The Operational Risk Manager leverages all the core tools that are part of the ORM framework viz., the Key Operational Risk Identification and Key Risk Indicator monitoring process, Scenario Analysis, Manager’s Control Assessment Challenge, Internal and External Loss Analysis to provide effective oversight. Risk identification, analysis and assessment of current and emerging issues also requires working with Specialists in other second lines of defense as relevant for individual risk types associated with the business or product.

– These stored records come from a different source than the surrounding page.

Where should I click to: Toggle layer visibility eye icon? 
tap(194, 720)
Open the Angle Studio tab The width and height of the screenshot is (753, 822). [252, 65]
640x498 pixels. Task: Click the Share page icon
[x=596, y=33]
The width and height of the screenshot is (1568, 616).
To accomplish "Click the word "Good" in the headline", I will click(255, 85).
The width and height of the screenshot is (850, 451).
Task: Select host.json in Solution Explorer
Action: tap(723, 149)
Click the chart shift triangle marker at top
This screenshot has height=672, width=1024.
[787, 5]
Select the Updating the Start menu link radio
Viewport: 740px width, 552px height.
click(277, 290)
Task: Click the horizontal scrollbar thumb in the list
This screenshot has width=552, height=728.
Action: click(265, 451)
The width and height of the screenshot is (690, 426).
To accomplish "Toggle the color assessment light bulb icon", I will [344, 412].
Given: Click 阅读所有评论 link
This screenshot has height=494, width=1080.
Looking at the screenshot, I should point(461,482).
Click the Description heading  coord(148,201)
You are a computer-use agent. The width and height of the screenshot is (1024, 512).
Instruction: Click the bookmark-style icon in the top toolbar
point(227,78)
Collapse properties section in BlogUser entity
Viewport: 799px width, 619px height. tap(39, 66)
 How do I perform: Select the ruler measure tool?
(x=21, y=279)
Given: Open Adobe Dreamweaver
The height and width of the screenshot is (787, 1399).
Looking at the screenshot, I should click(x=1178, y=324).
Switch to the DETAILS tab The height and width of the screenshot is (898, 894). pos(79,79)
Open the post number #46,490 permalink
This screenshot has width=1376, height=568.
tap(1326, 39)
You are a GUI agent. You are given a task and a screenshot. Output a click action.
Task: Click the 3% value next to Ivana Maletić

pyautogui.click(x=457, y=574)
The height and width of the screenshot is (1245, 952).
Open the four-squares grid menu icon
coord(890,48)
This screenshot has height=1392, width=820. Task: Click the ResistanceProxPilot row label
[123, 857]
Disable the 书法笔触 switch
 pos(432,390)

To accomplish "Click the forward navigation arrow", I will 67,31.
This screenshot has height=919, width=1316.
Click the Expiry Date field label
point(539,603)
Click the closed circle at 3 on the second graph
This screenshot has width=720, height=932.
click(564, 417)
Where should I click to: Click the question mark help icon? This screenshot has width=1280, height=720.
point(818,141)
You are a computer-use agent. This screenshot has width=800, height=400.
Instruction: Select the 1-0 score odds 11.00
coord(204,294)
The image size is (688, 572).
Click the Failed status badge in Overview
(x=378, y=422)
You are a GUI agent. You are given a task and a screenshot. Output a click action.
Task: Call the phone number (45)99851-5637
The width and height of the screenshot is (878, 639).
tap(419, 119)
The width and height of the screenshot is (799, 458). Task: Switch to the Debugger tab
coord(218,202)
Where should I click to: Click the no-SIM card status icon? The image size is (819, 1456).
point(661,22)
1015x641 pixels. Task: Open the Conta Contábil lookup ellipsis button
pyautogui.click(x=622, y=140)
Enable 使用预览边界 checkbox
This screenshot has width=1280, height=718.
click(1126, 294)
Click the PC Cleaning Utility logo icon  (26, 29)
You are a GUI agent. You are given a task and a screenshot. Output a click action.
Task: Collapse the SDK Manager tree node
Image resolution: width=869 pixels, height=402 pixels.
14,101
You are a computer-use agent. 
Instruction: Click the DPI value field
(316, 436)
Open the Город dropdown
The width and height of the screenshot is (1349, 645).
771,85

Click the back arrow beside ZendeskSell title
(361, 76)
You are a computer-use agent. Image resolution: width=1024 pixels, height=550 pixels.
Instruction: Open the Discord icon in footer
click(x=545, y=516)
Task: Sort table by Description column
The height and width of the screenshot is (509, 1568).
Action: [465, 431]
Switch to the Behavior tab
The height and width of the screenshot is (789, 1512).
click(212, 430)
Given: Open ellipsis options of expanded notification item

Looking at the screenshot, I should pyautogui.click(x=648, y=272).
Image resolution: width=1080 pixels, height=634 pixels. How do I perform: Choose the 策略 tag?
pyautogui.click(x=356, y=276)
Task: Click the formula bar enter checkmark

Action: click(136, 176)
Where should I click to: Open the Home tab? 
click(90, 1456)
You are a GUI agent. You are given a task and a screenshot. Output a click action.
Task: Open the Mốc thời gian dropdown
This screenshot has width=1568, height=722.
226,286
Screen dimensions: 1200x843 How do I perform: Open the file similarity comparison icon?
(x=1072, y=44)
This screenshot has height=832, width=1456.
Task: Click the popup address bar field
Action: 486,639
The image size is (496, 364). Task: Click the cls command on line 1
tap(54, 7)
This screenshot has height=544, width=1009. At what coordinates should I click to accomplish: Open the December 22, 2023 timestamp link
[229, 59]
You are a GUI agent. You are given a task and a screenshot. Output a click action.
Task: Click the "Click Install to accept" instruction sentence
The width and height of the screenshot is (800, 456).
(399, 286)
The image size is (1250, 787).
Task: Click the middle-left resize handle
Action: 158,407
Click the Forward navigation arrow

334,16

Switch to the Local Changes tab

• Identify trends, themes, tendencies that indicate emerging operational risks by relying on mining trends in relevant metrics (especially MCA and IA data), loss data and external events. Effectively communicate learnings to ORM Business Coverage Leads in order to drive necessary responses and action.

• Proactively analyze various data sources to form an independent assessment/opinion of op risk in the relevant business or function within the scope of responsibility.

• Continuously monitor Key Operational Risks and related Key Risk Indicators reflected in the relevant MCA entities and escalate to NA Consumer ORM Business Coverage Leads, as appropriate.

• Understand and articulate alignment of Business level KORs and KRIs with SRORs and Risk Indicators of the MCA Entities that constitute / support the Business.

• Participate in and lead Risk and Control Assessment Challenges to proactively identify significant potential gaps in risk mitigation frameworks (e.g. MCA). Identify changes in business strategy or relevant regulations that may lead to an increase in operational risk exposure and ensure that the risks and controls are adequately reflected in the relevant MCA entity or entities.

• Analyze ops risk losses, KOR/KRIs, Independent Audit Exams, Compliance Testing results, Regulatory Exam results, QA results to ensure linkage and coverage in applicable risk and control frameworks (e.g. MCA).

• As required conduct Risk Reviews – independently or jointly with ORM NA Business/Function coverage.

Risk Mitigation

• Develop actions or, as appropriate, projects to apply lessons learned and share across relevant geographies/managed segments.

• Work as an independent partner to mitigate risk and improve processes and controls so as to take action before risks materialize into op losses.

• Evaluate control issues and ensure adequacy of Event Root Cause Analysis. Collaborate with ORM Business/Function in ensuring adequate corrective action plans.

Operational / Infrastructure Responsibilities

• Support the Head of Risk and Control Assessment unit in capacity planning and departmental activities including continuous process improvement to enhance efficiency.


Knowledge /Experience

Knowledge and Experience

• Work experience of 7+ years in the financial services industry in risk and controls assessment.

• In depth knowledge of Consumer NA businesses, products and the banking industry globally including major regulatory themes a plus.

• Leadership positions in Risk Management, Internal Audit, Compliance or related field a plus.

• Well versed in breaking down complex matters into core issues and root causes that can be more readily addressed.

• Experience with Citi Risk and the Managers Control Framework a plus.

• Business or Risk experiences in Credit Card, Retail Banking or Personal Wealth Management a plus.


• Strong analytical and conceptual skills.

• Independent thinker and able to perform a credible challenge of the Business.

• Ability to influence and convince without authority.

• Ability to work collaboratively within and across functions and Lines of Defense.

• Effective team player and contributor in dynamic and shifting teams as well as virtual teams.

• Superior communication and interpersonal skills.


• Proficient in MS Office applications necessary for executing on job responsibilities.

• Excellent data / quantitative analysis skills.

• Superior writing skills to develop high quality policy / procedure documentation.

• Executive presentation skills.


• Bachelor’s Degree / Master’s Degree in Business, Finance, Accountancy, Law, Science, or other relevant fields.

• Training/Certification or experience in database/MIS management tools a plus.